**Supplied passage:**

Dissociated press is a parody generator (a computer program that generates nonsensical text). The generated text is based on another text using the Markov chain technique. The name is a play on "Associated Press" and the psychological term dissociation (although word salad is more typical of conditions like aphasia and schizophrenia – which is, however, frequently confused with dissociative identity disorder by laypeople).
An implementation of the algorithm is available in Emacs. Another implementation is available as a Perl module in CPAN, Games::Dissociate. [1]
The algorithm starts by printing a number of consecutive words (or letters) from the source text. Then it searches the source text for an occurrence of the few last words or letters printed out so far. If multiple occurrences are found, it picks a random one, and proceeds with printing the text following the chosen occurrence. After a predetermined length of text is printed out, the search procedure is repeated for the newly printed ending.

**To do:**
Write out the passage on Dissociated Press from "Dissociated press is" up to and including "disorder by laypeople).", word for word.

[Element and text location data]
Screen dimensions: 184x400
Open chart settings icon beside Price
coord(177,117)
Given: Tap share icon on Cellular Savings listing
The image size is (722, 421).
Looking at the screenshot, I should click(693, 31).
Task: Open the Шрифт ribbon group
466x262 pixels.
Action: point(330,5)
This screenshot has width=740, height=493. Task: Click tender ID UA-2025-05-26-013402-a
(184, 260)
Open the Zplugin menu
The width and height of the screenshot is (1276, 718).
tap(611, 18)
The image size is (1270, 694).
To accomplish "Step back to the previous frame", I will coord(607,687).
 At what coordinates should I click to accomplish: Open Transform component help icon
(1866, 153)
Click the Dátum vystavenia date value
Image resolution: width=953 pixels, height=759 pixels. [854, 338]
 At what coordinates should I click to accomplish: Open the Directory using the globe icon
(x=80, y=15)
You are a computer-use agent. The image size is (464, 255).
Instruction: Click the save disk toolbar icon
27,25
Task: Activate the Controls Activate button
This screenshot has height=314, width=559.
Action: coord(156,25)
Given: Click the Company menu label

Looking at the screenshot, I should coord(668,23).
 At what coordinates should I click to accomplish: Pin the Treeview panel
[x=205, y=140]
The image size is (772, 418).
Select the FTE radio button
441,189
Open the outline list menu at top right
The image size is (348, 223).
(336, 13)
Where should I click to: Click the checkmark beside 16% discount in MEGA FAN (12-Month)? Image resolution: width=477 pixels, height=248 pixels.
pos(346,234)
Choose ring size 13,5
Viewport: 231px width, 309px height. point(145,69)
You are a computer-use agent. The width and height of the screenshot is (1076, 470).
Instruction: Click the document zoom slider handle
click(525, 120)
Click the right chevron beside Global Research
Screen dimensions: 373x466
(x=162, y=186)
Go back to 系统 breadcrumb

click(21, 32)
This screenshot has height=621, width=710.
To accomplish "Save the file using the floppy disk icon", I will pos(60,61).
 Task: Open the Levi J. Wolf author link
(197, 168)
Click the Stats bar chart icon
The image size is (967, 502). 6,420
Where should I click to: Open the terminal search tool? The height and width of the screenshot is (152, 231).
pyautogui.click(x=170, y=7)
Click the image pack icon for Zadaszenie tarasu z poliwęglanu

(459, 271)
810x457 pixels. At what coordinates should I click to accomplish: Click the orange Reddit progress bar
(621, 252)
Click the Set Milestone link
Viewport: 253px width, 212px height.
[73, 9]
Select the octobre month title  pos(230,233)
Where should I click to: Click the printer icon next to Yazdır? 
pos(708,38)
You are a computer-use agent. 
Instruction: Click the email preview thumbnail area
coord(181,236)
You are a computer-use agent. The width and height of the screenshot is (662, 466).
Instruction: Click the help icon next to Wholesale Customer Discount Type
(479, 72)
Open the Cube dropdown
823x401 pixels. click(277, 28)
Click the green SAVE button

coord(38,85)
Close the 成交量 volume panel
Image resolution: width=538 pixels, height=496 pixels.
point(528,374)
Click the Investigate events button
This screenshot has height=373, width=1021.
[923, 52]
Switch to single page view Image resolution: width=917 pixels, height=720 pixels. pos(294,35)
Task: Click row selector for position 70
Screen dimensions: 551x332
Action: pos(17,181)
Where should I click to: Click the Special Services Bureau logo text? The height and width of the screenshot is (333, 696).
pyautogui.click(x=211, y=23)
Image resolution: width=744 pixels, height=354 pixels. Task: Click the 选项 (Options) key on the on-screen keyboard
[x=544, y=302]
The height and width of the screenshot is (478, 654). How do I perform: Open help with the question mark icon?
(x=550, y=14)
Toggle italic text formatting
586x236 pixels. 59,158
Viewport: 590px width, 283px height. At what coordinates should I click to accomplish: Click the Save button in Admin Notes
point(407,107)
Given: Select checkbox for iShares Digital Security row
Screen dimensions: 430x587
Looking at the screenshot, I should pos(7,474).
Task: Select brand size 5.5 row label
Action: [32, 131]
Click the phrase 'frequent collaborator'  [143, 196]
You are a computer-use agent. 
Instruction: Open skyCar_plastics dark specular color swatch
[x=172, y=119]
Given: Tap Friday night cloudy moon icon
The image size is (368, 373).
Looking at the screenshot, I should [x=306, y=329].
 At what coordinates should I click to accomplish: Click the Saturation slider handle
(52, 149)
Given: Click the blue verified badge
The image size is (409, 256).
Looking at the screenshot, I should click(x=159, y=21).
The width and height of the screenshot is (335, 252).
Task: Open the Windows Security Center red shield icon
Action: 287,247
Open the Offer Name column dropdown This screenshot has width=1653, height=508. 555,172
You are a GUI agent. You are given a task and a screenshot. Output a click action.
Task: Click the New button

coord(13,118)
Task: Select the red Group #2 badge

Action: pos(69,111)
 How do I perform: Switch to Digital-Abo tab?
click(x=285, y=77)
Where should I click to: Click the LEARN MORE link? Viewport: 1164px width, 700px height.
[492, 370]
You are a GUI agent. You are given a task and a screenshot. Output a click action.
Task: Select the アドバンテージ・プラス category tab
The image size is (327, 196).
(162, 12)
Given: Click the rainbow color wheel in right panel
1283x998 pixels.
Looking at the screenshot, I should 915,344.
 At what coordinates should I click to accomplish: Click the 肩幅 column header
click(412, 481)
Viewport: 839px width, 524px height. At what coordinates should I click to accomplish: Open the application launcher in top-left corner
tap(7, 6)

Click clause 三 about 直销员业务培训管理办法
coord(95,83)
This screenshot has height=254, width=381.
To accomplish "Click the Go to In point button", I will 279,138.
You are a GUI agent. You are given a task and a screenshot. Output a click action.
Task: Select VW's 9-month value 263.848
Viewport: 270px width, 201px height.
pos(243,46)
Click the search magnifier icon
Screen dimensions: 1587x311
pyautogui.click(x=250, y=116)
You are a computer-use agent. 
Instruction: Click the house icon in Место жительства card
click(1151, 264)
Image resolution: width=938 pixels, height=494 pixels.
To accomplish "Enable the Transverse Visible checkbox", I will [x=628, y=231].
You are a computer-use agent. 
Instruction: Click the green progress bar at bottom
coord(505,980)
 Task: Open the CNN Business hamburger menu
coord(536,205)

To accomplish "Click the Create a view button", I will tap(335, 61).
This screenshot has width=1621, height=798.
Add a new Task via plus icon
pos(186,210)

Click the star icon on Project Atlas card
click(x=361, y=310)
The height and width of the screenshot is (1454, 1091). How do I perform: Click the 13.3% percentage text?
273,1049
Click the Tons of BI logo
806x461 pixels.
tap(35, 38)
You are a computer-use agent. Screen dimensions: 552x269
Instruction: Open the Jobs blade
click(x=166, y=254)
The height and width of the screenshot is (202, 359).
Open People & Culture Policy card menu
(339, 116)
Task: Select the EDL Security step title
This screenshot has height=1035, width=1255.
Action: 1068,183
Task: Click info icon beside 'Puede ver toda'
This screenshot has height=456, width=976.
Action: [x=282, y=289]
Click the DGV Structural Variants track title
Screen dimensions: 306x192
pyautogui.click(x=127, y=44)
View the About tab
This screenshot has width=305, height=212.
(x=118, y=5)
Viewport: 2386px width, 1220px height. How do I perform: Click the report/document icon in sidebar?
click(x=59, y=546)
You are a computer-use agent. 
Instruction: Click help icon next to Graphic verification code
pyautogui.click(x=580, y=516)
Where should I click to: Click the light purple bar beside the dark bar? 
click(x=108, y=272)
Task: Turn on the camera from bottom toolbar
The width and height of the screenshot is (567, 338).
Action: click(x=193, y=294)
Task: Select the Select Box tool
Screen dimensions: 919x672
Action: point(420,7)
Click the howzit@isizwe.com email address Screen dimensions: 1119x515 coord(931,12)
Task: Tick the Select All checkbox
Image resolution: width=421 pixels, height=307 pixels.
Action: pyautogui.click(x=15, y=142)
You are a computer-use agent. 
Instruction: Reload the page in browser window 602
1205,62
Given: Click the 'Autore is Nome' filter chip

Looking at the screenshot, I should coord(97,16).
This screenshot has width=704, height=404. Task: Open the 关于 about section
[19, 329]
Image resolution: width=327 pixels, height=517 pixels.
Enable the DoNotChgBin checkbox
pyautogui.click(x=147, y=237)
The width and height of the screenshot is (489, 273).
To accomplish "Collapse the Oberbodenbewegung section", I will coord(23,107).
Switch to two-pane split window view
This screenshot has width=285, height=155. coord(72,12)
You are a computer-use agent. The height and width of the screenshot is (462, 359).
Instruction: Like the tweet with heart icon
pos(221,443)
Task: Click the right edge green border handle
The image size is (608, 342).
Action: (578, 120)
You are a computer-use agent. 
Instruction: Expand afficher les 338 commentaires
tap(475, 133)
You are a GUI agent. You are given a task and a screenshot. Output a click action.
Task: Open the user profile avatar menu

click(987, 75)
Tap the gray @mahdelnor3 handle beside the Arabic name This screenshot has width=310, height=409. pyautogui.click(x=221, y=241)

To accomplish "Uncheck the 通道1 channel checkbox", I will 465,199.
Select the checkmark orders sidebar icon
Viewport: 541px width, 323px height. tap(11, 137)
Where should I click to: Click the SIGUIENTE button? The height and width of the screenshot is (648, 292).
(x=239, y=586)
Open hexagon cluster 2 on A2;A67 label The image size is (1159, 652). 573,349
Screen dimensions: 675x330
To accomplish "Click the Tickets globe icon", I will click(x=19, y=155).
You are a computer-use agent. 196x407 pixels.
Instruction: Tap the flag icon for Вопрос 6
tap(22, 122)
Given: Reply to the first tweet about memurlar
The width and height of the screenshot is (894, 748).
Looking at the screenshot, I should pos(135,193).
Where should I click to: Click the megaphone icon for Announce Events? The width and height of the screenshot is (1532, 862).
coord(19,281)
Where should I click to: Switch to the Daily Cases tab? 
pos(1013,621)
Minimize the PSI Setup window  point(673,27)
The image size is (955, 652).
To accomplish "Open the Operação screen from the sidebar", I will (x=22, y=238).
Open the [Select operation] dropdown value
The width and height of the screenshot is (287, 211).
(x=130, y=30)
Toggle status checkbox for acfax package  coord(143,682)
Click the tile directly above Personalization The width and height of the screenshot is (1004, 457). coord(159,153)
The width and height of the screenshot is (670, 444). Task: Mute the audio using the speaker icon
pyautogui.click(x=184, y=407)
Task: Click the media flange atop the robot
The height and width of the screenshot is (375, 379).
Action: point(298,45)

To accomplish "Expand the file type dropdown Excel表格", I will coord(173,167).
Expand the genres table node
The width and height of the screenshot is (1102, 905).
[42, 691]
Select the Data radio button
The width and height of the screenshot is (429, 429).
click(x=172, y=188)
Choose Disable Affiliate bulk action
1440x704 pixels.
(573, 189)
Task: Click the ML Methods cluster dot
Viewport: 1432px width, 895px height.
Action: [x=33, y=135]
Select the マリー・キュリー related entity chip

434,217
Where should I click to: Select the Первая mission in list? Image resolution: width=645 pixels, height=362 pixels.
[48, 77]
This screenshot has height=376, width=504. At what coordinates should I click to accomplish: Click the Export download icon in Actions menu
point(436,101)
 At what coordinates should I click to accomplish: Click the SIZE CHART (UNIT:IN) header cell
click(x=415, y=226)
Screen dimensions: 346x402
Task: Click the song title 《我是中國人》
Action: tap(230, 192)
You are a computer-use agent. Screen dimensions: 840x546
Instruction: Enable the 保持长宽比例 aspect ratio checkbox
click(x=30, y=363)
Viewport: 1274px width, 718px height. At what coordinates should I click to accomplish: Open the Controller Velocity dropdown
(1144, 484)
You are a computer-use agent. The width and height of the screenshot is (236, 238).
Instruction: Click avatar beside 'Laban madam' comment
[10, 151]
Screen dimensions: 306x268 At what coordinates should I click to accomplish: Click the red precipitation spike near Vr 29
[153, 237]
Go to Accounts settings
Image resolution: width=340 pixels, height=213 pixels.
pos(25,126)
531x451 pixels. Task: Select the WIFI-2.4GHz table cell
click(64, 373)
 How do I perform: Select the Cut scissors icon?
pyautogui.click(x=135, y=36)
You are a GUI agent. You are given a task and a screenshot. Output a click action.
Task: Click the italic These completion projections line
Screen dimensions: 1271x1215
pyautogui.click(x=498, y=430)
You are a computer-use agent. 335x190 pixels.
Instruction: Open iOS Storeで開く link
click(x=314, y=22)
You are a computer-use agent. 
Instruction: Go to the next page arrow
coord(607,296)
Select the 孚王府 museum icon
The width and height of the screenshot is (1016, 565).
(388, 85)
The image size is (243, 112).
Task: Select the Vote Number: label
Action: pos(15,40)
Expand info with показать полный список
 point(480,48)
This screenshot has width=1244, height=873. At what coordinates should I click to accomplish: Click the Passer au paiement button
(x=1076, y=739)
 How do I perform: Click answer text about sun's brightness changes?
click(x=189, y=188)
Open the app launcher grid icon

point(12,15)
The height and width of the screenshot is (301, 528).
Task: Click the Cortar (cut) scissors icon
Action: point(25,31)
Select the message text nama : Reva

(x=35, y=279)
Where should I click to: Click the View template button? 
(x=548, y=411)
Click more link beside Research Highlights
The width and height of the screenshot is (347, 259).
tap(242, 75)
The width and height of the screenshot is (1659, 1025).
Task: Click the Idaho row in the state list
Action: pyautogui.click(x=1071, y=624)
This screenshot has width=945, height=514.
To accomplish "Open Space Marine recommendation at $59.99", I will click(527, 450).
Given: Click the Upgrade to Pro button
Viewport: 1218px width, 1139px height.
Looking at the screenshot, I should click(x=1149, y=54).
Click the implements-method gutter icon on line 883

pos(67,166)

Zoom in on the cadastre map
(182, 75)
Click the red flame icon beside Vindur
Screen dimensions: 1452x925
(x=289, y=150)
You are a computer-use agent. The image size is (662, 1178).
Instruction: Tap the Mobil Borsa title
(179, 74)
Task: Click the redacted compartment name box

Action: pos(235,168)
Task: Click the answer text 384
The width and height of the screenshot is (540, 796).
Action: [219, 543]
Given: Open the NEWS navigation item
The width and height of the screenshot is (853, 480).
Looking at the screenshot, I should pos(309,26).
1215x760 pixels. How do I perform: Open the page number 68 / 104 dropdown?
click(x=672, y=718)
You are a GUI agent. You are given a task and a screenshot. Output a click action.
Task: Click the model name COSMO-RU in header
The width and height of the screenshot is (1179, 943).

**Right answer:**
Dissociated press is a parody generator (a computer program that generates nonsensical text). The generated text is based on another text using the Markov chain technique. The name is a play on "Associated Press" and the psychological term dissociation (although word salad is more typical of conditions like aphasia and schizophrenia – which is, however, frequently confused with dissociative identity disorder by laypeople).